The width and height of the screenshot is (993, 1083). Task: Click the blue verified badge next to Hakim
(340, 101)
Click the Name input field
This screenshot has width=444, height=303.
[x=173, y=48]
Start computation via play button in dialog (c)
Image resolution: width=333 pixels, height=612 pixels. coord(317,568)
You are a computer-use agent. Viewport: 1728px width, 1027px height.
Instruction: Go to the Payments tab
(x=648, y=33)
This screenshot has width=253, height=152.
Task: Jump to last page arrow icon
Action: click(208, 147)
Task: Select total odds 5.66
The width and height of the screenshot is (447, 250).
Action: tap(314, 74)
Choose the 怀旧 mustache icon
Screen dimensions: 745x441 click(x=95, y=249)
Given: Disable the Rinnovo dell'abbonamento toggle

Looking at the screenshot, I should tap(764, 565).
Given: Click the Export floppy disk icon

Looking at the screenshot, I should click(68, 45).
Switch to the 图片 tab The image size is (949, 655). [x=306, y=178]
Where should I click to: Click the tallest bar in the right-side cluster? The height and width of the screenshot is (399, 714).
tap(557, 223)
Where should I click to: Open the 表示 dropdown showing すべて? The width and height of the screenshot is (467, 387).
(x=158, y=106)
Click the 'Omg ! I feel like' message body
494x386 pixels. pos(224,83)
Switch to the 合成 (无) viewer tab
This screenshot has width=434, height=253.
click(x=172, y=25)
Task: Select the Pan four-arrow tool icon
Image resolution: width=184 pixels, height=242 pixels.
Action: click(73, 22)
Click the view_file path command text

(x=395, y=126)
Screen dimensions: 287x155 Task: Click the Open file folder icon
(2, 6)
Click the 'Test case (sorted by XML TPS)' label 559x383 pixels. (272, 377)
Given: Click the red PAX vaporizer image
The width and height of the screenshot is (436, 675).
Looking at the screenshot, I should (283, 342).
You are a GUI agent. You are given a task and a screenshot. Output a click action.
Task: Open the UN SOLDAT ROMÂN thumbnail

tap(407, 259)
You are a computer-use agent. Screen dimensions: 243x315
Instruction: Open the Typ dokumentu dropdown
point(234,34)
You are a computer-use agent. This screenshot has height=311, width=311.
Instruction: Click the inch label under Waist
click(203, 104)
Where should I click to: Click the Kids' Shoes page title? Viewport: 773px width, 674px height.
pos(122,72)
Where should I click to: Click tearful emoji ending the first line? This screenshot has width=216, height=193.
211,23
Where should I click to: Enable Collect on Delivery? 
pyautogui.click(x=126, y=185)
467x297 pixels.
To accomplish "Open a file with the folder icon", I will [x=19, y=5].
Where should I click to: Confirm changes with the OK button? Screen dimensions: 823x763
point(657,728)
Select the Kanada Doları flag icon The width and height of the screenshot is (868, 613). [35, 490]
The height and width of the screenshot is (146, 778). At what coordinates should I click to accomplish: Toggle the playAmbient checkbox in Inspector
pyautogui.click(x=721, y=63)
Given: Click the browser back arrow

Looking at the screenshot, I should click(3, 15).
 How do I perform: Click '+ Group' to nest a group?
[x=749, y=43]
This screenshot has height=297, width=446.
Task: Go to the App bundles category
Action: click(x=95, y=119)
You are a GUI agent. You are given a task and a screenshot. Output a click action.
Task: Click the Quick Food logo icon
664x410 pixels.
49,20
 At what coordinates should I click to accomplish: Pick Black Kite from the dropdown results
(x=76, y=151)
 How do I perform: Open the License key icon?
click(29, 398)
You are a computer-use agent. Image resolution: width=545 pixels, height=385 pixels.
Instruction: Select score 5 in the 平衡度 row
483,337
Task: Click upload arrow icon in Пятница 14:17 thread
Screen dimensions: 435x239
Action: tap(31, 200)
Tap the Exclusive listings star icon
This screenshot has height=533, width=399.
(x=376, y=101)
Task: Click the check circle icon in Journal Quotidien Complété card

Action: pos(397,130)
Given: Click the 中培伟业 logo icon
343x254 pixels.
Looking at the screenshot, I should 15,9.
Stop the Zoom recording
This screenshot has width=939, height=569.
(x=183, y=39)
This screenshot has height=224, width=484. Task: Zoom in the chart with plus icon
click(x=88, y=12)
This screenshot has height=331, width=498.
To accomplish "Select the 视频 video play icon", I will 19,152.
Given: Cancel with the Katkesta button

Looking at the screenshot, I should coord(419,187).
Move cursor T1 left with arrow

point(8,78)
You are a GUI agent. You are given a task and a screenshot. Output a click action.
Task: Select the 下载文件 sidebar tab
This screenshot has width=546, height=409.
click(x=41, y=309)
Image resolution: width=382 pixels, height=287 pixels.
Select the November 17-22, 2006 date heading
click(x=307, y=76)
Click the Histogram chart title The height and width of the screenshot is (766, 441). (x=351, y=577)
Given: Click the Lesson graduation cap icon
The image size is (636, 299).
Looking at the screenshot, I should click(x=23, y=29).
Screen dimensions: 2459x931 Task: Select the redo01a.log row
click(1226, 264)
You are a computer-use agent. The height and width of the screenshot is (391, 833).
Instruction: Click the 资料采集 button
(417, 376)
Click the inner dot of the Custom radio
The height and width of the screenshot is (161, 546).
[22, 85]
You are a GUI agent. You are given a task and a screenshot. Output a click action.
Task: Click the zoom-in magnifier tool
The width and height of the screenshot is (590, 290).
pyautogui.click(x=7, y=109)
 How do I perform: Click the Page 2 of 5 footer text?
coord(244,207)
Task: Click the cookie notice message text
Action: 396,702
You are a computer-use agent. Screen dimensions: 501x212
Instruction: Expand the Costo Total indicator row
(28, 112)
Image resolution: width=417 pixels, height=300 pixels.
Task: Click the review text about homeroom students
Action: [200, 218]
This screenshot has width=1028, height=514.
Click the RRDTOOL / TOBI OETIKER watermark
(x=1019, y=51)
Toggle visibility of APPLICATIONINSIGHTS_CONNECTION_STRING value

*Work to complete*:
Where in the entries does the word "logo" occur? Copy out each line that has it.

*Task answer*:
Task: Click the Quick Food logo icon
Given: Click the 中培伟业 logo icon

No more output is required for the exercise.